Extract every line of the records that contains the word "Expand", with case counting.
******
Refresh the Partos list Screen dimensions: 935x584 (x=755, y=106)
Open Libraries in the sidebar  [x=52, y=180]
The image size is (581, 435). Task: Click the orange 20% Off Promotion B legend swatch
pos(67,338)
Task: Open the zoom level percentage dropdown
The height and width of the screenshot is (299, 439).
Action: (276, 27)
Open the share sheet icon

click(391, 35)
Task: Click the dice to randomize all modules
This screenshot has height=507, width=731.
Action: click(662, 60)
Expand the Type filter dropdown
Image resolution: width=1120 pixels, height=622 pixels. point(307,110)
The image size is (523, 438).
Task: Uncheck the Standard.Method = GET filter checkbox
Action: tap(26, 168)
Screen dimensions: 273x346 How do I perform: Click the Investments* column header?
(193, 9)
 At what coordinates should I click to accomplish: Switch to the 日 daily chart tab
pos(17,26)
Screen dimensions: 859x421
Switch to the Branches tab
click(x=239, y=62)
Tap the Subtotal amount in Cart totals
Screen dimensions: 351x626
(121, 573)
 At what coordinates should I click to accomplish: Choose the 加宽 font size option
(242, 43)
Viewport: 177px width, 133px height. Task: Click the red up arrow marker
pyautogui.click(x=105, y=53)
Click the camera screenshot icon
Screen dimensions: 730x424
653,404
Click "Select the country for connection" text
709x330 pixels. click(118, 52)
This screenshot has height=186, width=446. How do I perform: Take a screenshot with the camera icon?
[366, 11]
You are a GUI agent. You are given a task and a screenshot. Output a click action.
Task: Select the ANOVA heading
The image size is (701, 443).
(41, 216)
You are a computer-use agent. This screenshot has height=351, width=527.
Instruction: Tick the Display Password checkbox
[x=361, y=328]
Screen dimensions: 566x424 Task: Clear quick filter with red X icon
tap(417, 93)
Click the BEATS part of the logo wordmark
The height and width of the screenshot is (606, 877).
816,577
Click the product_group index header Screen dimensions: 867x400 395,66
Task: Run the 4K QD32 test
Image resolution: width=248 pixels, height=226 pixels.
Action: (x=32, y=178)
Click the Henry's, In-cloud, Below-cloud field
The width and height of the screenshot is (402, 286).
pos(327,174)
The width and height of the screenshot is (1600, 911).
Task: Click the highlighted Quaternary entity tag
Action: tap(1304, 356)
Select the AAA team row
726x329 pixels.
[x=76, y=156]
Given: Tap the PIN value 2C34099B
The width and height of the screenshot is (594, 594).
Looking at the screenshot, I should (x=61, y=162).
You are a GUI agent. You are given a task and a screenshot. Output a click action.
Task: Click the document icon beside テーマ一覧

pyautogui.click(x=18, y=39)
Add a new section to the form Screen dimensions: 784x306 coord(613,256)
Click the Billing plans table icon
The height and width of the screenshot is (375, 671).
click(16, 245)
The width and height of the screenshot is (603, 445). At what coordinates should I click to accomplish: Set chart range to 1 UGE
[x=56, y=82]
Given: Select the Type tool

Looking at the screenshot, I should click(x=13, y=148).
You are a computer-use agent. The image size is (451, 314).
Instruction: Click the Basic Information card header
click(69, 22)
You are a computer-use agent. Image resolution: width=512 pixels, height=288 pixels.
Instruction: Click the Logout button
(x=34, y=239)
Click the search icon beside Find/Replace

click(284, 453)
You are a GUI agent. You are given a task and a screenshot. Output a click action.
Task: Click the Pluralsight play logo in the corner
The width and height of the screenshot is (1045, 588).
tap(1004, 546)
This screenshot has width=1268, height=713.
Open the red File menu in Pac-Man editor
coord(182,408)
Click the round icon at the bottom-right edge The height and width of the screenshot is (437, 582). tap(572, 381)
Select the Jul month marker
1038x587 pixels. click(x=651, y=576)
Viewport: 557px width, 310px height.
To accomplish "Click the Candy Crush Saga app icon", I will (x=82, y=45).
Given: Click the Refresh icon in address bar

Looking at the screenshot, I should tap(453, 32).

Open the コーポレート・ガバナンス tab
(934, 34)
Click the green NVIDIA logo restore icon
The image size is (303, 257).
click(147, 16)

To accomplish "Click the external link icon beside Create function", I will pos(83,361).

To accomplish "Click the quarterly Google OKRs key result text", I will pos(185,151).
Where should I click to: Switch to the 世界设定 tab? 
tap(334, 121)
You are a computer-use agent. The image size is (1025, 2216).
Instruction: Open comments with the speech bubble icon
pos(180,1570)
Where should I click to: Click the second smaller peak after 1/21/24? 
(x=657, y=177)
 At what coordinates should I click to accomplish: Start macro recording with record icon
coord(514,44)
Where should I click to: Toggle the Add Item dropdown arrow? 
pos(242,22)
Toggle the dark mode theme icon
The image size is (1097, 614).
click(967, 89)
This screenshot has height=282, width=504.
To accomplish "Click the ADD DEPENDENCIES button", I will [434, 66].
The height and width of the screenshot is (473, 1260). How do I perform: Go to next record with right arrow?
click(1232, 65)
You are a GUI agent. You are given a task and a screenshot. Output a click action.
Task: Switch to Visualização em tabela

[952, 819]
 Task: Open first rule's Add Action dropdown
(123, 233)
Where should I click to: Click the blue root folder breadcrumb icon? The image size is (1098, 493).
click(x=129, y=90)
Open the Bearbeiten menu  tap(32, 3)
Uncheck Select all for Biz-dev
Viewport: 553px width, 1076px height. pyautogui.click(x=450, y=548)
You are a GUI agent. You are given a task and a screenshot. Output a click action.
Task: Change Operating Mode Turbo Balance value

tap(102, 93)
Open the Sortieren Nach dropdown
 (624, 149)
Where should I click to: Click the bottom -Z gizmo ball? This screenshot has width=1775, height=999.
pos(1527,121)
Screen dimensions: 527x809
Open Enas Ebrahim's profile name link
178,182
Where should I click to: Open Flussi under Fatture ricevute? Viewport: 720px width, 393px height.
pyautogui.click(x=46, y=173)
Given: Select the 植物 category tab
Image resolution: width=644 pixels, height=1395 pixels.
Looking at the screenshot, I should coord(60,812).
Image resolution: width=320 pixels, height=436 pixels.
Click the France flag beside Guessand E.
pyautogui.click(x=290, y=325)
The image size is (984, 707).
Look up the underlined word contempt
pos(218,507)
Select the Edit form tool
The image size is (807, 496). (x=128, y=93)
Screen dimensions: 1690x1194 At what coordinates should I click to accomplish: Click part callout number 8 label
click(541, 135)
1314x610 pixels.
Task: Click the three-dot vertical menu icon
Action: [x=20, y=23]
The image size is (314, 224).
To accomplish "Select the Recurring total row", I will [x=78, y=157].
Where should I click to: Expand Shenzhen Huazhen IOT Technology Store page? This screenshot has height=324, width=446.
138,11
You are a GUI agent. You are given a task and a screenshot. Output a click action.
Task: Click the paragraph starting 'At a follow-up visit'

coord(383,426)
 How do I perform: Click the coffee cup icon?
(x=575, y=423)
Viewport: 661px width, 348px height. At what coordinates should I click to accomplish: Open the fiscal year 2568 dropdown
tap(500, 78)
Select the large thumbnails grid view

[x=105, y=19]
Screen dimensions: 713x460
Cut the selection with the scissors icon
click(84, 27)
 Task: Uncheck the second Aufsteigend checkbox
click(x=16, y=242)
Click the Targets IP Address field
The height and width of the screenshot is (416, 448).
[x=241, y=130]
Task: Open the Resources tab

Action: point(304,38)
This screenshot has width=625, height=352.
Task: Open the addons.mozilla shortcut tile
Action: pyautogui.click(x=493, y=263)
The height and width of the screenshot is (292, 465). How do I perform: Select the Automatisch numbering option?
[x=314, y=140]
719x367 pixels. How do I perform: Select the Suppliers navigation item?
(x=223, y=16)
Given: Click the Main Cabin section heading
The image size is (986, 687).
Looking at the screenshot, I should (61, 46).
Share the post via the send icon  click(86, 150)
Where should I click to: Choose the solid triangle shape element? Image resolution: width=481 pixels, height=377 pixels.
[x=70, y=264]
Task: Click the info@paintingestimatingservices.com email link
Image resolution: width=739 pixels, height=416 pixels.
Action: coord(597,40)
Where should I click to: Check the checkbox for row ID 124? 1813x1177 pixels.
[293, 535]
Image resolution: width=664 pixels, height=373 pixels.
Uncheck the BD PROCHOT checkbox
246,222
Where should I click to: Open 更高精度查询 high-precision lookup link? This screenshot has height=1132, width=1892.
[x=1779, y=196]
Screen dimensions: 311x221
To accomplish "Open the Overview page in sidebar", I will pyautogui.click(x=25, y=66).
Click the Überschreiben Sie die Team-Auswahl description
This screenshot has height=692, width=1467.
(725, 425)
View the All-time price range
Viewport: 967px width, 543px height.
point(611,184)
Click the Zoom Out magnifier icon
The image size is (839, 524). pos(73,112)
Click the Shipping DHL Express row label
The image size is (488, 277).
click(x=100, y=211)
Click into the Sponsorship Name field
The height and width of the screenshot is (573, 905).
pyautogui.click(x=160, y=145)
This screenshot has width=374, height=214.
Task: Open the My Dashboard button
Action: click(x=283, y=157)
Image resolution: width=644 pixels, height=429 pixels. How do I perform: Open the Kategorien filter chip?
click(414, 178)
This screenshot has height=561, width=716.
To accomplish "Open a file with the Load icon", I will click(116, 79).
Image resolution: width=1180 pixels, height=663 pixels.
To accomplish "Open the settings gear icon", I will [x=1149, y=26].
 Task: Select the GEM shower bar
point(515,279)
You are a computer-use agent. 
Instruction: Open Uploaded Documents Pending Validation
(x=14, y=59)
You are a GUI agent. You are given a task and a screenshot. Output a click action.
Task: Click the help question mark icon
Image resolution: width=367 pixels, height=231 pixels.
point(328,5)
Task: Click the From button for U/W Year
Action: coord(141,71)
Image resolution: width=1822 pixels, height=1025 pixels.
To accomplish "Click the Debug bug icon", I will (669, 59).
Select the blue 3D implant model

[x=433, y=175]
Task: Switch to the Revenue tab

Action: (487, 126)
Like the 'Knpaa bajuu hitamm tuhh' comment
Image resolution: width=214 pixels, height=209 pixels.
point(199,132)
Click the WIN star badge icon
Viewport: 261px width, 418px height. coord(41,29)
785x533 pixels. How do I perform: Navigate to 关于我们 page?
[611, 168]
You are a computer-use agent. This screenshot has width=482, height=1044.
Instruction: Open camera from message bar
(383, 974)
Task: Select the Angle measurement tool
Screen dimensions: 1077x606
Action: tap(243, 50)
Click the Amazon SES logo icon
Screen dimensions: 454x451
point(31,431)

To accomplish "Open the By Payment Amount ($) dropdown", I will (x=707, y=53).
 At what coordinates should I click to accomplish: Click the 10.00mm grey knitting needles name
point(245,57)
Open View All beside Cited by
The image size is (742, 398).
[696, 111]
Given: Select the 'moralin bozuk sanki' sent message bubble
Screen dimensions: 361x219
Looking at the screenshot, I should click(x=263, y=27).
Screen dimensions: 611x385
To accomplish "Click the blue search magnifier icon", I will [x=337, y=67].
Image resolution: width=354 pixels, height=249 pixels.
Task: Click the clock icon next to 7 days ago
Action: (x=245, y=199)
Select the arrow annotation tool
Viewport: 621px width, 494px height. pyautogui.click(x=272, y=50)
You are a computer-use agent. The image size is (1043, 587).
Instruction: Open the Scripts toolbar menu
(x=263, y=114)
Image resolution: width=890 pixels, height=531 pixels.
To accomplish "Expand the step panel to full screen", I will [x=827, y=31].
******
• _Reply to the exercise_
Expand the Type filter dropdown
Where should I click to: Expand Shenzhen Huazhen IOT Technology Store page? This screenshot has height=324, width=446.
To accomplish "Expand the step panel to full screen", I will [x=827, y=31].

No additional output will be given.